It’s six years since Michael Jackson died. He’s somebody I’ve been aware of all my life. I wasn’t obsessed, but I was very much a fan of his music and the then-young man himself, mainly back around the Thriller days. He seemed so likeable then. He looked like he was having fun – such charisma – and he made us want to have fun too. I was as thrilled as anybody to watch the Motown 25 special where he blew across our consciousness into a different stratosphere of entertainer. Before that he’d been great. But then he was brilliant. He’d become something else.
Before things really got strange – in the “elephant man bones” and “oxygen chamber” days and prior to child molestation charges – I distinctly remember reading in a book where the author suggested Michael might “slowly be going mad before our eyes.” That statement was so haunting. I’ve thought of it regularly in the decades since. It was awfully prescient. I don’t know if he went mad but he went something.

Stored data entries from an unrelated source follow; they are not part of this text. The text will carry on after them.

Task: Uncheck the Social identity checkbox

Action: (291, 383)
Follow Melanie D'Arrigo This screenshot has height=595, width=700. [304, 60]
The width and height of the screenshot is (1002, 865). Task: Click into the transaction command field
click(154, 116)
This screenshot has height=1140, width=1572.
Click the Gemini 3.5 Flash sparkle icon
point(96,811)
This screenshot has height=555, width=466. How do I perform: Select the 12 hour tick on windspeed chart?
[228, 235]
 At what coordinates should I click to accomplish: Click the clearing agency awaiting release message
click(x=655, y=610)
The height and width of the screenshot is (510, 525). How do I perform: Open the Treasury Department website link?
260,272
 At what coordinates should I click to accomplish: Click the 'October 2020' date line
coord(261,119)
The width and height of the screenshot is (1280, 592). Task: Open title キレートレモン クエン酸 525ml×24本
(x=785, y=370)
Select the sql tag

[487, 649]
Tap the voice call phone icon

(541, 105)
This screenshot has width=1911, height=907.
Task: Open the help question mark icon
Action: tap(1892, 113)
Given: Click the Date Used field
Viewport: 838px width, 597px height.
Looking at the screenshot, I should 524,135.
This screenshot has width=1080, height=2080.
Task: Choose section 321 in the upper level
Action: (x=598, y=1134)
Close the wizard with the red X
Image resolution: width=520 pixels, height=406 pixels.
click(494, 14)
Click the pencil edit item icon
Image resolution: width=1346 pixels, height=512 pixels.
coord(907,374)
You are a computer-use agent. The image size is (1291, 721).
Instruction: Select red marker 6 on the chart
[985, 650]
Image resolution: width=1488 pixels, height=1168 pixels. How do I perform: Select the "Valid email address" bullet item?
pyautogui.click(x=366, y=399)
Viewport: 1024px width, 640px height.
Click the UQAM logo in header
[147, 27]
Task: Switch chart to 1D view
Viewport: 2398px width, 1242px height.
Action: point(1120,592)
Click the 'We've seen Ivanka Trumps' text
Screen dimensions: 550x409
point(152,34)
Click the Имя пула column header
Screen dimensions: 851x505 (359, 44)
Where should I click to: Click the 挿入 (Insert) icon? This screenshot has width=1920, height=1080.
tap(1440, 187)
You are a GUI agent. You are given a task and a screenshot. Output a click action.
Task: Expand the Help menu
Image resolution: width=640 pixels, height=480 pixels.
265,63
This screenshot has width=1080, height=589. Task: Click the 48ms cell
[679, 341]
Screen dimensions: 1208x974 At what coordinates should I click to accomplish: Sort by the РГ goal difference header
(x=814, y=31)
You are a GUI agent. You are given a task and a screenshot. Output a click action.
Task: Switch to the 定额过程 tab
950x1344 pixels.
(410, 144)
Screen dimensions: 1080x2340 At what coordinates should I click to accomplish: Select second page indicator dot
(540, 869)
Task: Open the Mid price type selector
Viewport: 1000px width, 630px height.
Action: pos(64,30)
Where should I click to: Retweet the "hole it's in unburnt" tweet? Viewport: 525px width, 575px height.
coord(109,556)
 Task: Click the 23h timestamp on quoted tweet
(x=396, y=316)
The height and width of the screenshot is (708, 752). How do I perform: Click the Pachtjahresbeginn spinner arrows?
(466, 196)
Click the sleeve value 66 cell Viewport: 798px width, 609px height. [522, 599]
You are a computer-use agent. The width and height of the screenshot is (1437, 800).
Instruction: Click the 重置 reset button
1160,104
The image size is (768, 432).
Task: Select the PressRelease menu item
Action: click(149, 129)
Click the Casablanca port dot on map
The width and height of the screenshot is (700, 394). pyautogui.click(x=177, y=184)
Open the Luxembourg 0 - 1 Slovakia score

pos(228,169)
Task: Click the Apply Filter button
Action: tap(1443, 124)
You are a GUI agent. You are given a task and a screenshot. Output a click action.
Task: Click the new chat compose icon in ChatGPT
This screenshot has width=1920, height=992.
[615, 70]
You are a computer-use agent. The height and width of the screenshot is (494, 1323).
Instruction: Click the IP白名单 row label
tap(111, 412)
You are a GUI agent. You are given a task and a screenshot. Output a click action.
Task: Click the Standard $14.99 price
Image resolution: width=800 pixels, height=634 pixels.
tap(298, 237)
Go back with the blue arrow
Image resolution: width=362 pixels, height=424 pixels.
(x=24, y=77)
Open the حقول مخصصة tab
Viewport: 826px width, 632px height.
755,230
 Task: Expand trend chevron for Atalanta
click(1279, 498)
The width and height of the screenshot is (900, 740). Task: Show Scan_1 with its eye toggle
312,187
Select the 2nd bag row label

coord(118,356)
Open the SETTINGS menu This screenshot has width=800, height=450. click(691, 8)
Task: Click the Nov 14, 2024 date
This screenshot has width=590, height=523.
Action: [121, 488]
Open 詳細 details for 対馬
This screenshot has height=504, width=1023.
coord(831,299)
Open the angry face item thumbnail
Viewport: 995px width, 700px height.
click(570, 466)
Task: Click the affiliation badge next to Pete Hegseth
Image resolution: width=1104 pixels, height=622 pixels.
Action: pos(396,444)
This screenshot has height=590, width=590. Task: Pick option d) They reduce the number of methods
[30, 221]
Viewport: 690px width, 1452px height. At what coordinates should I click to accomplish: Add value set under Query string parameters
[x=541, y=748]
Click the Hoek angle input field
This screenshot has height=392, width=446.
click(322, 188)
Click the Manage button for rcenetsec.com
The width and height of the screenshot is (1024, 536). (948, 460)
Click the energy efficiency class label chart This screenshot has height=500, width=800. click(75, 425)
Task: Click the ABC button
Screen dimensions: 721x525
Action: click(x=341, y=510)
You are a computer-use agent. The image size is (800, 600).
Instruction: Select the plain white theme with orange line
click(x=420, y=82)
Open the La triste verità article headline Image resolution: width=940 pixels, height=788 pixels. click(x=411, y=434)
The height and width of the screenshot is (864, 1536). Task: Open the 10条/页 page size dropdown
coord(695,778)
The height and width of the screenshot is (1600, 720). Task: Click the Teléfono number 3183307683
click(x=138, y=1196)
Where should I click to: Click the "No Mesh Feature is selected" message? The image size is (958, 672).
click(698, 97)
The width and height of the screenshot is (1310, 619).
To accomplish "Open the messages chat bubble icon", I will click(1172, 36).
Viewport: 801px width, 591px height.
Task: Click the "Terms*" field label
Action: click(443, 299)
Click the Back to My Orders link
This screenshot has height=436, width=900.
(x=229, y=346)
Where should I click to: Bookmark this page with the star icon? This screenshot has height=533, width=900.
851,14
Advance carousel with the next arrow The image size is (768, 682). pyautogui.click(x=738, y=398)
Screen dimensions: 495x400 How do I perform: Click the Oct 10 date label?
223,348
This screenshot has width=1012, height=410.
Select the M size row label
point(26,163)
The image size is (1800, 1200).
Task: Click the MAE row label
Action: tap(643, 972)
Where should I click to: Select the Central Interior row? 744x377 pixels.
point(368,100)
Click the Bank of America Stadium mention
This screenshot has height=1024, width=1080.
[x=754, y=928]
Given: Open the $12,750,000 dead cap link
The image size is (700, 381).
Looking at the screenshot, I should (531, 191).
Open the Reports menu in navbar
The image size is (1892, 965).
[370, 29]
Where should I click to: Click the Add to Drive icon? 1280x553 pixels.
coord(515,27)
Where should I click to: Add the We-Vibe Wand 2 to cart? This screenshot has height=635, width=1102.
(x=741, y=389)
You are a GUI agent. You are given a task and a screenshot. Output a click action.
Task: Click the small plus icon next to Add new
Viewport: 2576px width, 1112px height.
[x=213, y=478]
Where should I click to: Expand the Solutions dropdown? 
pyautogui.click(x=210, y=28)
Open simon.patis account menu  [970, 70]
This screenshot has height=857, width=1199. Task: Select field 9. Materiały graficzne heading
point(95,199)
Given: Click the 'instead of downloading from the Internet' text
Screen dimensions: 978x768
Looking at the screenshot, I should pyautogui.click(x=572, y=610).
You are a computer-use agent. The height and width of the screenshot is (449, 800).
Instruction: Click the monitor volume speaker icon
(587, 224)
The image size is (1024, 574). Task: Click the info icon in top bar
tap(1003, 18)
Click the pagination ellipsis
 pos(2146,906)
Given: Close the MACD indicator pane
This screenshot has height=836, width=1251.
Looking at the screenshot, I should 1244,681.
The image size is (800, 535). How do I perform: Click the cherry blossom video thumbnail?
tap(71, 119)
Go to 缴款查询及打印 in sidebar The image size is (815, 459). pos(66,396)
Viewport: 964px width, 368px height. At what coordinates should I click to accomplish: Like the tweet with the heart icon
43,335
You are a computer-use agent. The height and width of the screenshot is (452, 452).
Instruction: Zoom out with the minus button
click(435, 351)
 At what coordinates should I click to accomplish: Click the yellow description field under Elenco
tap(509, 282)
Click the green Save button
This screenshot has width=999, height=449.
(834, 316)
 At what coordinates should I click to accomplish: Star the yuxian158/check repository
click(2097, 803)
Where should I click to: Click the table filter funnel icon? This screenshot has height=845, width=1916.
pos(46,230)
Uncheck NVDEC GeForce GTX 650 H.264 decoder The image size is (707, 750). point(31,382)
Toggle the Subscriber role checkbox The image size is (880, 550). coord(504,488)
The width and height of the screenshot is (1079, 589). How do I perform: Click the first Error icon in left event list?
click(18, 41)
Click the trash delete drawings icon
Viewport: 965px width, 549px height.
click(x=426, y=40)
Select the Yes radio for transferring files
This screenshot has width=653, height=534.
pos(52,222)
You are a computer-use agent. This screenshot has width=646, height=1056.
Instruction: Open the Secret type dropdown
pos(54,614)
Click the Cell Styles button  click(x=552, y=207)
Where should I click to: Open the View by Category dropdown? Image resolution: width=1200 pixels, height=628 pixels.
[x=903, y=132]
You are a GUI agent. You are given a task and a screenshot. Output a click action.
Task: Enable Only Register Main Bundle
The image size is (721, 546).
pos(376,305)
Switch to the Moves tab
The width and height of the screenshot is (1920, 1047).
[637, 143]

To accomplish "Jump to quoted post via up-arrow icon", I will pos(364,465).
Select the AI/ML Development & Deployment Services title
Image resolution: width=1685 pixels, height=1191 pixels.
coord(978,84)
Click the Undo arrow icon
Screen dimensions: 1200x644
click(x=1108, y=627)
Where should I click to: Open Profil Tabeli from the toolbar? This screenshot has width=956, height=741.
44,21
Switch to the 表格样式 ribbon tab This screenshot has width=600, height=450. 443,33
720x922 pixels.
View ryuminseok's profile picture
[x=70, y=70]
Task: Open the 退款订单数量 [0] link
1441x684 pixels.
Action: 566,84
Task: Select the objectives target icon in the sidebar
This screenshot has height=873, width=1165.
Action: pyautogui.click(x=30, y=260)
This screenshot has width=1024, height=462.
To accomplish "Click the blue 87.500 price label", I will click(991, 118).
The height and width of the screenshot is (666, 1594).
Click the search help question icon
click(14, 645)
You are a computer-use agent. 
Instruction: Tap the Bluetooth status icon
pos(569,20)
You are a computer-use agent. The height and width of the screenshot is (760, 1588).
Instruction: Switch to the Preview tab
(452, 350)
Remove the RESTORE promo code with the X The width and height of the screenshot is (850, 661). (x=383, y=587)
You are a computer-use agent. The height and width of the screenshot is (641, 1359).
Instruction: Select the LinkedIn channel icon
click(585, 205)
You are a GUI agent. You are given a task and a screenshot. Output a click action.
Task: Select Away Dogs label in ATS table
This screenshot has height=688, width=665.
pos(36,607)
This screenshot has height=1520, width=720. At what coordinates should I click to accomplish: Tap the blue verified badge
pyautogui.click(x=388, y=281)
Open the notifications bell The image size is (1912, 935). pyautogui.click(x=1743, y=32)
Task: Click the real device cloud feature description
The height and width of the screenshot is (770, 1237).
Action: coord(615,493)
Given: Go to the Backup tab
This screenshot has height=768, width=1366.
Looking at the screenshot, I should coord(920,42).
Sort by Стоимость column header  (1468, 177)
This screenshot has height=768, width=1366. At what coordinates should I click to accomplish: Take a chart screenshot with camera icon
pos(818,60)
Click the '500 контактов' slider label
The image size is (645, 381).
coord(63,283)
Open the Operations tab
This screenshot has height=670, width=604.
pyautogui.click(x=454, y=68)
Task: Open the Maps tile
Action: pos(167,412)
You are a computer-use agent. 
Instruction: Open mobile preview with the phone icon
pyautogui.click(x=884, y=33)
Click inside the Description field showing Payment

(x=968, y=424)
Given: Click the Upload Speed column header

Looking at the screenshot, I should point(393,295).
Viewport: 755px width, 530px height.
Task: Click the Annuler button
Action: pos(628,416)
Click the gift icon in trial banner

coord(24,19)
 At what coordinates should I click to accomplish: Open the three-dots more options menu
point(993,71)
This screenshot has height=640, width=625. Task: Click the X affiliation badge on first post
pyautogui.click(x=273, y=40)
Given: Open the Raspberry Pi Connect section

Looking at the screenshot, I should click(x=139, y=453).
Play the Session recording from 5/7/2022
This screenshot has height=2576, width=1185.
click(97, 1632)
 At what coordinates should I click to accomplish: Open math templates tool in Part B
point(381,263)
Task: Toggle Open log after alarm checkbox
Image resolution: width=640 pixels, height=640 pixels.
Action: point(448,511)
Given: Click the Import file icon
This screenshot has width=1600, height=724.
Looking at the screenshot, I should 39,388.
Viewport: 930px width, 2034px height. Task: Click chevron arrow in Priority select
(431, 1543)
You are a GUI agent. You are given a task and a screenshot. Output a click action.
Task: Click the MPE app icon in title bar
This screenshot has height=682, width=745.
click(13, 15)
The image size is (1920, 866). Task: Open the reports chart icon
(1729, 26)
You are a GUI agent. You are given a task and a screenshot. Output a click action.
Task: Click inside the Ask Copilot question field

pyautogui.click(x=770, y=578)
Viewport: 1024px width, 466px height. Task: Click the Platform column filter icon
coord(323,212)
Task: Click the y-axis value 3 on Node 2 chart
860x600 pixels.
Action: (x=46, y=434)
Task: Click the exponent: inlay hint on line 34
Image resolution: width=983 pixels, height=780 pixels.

There’s a thought that has been percolating in my mind over the six years since Michael Jackson’s death. The way I understood it, he died primarily from a drug he took to help him sleep, one that was not traditionally used for that purpose, but was used to put people under for surgery. It was reported that he insisted on being prescribed the drug.
Exactly how badly must someone want sleep before opting to be administered a drug meant to render pre-op patients unconscious? One never intended as a sleep aid? How crazed and desperate would you have to be even to try it in the first place? This is all the more puzzling considering how incredibly common sleep problems are, resulting in an industry rife with sleep medications and aids. There’s quite a few steps between counting sheep and being rendered unconscious.
I don’t pretend to know what the life of a superstar celebrity is like, with its overbooked schedules and incessant pressures. But from a human angle, I very much know the importance of sleep. Personally, I find that sleep rules my personality and outlook. When I lack it, I’m prone to pessimism and joylessness. I feel like I can’t cope with things. Everything seems like an ordeal and effort. It is almost shocking the difference a decent night’s slumber has on my well-being. I’m perky and energetic and smiling at the world. My mind is clicking with ideas and I bound around getting things done. While surely some of us are more sensitively wired than others, I can’t be alone in this dualism.
So sometimes, when I can’t get to sleep, or more typically, wake up in the middle of the night only to toss around and stew, or when I drag around all day fatigued from a piss-poor right’s rest, I think of Michael Jackson and how desperately he must have wanted sleep. Enough to risk having it forever.